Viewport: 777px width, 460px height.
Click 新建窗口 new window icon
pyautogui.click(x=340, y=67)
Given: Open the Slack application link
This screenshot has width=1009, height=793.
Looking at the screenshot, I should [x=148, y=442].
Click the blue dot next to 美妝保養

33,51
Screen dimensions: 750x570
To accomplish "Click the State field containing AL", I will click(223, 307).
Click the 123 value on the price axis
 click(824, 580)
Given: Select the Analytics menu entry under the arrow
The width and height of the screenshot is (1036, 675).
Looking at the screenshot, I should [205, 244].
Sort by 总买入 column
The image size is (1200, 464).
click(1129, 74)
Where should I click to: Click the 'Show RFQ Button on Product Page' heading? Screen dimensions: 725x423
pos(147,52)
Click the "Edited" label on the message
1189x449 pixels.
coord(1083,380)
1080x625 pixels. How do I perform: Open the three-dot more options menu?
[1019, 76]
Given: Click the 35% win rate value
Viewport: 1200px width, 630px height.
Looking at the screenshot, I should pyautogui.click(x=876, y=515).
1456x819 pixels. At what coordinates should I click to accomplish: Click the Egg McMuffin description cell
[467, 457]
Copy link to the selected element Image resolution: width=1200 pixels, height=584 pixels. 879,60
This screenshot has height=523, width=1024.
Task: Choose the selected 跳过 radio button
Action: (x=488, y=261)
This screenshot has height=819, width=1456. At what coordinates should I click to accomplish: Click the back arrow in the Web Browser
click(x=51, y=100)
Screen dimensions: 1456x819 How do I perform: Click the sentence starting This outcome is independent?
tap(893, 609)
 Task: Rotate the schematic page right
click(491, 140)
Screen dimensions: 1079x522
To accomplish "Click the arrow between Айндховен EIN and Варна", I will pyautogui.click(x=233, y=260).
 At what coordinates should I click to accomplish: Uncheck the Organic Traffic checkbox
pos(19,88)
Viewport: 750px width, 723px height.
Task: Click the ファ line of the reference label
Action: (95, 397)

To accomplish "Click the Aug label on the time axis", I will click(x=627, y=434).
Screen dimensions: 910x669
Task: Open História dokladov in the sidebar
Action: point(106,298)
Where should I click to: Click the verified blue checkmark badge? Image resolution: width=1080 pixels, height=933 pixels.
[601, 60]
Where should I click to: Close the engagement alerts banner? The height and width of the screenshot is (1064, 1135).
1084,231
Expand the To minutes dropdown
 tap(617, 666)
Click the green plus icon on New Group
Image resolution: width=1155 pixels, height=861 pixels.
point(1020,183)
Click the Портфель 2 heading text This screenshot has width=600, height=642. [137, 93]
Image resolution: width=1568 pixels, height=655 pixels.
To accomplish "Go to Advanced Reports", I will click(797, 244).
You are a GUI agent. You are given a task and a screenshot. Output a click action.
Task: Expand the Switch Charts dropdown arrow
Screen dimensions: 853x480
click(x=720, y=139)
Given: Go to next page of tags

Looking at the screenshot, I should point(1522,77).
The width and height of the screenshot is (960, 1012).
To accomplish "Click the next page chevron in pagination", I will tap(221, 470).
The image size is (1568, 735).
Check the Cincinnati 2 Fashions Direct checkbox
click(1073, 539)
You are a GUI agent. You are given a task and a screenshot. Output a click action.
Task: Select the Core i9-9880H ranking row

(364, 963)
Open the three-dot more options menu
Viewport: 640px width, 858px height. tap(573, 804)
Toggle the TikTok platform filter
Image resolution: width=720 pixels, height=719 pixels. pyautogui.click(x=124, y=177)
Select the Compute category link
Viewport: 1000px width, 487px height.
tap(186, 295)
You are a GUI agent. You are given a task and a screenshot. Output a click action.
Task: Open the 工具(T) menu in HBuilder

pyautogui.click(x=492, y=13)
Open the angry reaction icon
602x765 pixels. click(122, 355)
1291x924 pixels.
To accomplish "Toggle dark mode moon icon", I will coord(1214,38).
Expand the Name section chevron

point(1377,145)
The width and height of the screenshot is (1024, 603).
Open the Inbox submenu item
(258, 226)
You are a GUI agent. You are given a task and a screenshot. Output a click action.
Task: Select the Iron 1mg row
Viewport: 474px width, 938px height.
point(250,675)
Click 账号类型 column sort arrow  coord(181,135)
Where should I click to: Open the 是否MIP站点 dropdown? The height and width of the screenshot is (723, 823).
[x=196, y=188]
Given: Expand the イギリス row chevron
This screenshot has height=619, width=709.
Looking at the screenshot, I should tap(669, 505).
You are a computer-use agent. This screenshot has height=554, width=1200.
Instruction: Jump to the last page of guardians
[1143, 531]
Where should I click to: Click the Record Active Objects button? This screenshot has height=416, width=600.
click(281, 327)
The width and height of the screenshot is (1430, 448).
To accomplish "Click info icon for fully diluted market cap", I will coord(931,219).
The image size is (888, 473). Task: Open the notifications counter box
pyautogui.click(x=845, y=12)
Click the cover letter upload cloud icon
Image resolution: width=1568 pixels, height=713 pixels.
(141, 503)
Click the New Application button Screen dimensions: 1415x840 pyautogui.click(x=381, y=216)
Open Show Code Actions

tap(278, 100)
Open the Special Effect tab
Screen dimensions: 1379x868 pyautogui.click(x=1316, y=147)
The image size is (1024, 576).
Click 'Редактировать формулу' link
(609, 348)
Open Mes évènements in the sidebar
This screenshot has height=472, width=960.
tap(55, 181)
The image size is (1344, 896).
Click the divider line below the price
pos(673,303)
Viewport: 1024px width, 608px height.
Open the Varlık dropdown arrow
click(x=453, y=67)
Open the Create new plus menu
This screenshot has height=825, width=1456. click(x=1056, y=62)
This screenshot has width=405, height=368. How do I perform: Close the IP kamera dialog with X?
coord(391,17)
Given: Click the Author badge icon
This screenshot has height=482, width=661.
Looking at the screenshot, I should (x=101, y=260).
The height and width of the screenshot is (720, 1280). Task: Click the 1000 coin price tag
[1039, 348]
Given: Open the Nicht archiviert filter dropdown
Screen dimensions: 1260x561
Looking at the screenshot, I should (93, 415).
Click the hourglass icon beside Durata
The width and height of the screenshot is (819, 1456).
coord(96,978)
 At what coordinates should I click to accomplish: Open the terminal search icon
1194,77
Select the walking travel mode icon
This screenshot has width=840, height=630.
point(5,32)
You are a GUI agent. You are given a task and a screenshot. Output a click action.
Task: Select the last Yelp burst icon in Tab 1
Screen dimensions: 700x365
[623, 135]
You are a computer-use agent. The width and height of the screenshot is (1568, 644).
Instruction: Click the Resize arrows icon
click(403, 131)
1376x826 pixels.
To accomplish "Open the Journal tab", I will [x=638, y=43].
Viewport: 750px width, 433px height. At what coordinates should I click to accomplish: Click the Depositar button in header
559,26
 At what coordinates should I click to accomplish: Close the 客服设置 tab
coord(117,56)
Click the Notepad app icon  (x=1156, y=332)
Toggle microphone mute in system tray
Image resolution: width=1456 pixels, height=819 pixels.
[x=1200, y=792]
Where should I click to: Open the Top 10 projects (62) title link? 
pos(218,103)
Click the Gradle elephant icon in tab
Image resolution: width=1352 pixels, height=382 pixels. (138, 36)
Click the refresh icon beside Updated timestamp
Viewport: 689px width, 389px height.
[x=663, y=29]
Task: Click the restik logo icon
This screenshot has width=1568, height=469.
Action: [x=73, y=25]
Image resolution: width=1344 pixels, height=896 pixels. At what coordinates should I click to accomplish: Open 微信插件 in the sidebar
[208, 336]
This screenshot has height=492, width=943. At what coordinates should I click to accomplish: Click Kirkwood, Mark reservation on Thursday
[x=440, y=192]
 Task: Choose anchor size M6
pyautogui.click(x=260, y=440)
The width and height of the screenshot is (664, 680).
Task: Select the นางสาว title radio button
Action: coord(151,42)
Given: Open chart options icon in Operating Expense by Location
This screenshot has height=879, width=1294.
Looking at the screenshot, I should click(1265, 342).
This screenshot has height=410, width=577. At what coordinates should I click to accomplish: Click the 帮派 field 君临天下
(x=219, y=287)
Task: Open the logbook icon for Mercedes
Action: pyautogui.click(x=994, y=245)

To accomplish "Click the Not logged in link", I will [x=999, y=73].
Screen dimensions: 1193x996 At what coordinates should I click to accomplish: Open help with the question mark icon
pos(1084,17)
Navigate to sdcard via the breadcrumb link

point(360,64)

_____

**WRITTEN EXERCISE**
Write out the lines from the start of the entries through the line containing "tap(893, 609)", inclusive, with no changes.

**EXERCISE OUTPUT**
Viewport: 777px width, 460px height.
Click 新建窗口 new window icon
pyautogui.click(x=340, y=67)
Given: Open the Slack application link
This screenshot has width=1009, height=793.
Looking at the screenshot, I should [x=148, y=442].
Click the blue dot next to 美妝保養

33,51
Screen dimensions: 750x570
To accomplish "Click the State field containing AL", I will click(223, 307).
Click the 123 value on the price axis
 click(824, 580)
Given: Select the Analytics menu entry under the arrow
The width and height of the screenshot is (1036, 675).
Looking at the screenshot, I should [205, 244].
Sort by 总买入 column
The image size is (1200, 464).
click(1129, 74)
Where should I click to: Click the 'Show RFQ Button on Product Page' heading? Screen dimensions: 725x423
pos(147,52)
Click the "Edited" label on the message
1189x449 pixels.
coord(1083,380)
1080x625 pixels. How do I perform: Open the three-dot more options menu?
[1019, 76]
Given: Click the 35% win rate value
Viewport: 1200px width, 630px height.
Looking at the screenshot, I should pyautogui.click(x=876, y=515).
1456x819 pixels. At what coordinates should I click to accomplish: Click the Egg McMuffin description cell
[467, 457]
Copy link to the selected element Image resolution: width=1200 pixels, height=584 pixels. 879,60
This screenshot has height=523, width=1024.
Task: Choose the selected 跳过 radio button
Action: (x=488, y=261)
This screenshot has height=819, width=1456. At what coordinates should I click to accomplish: Click the back arrow in the Web Browser
click(x=51, y=100)
Screen dimensions: 1456x819 How do I perform: Click the sentence starting This outcome is independent?
tap(893, 609)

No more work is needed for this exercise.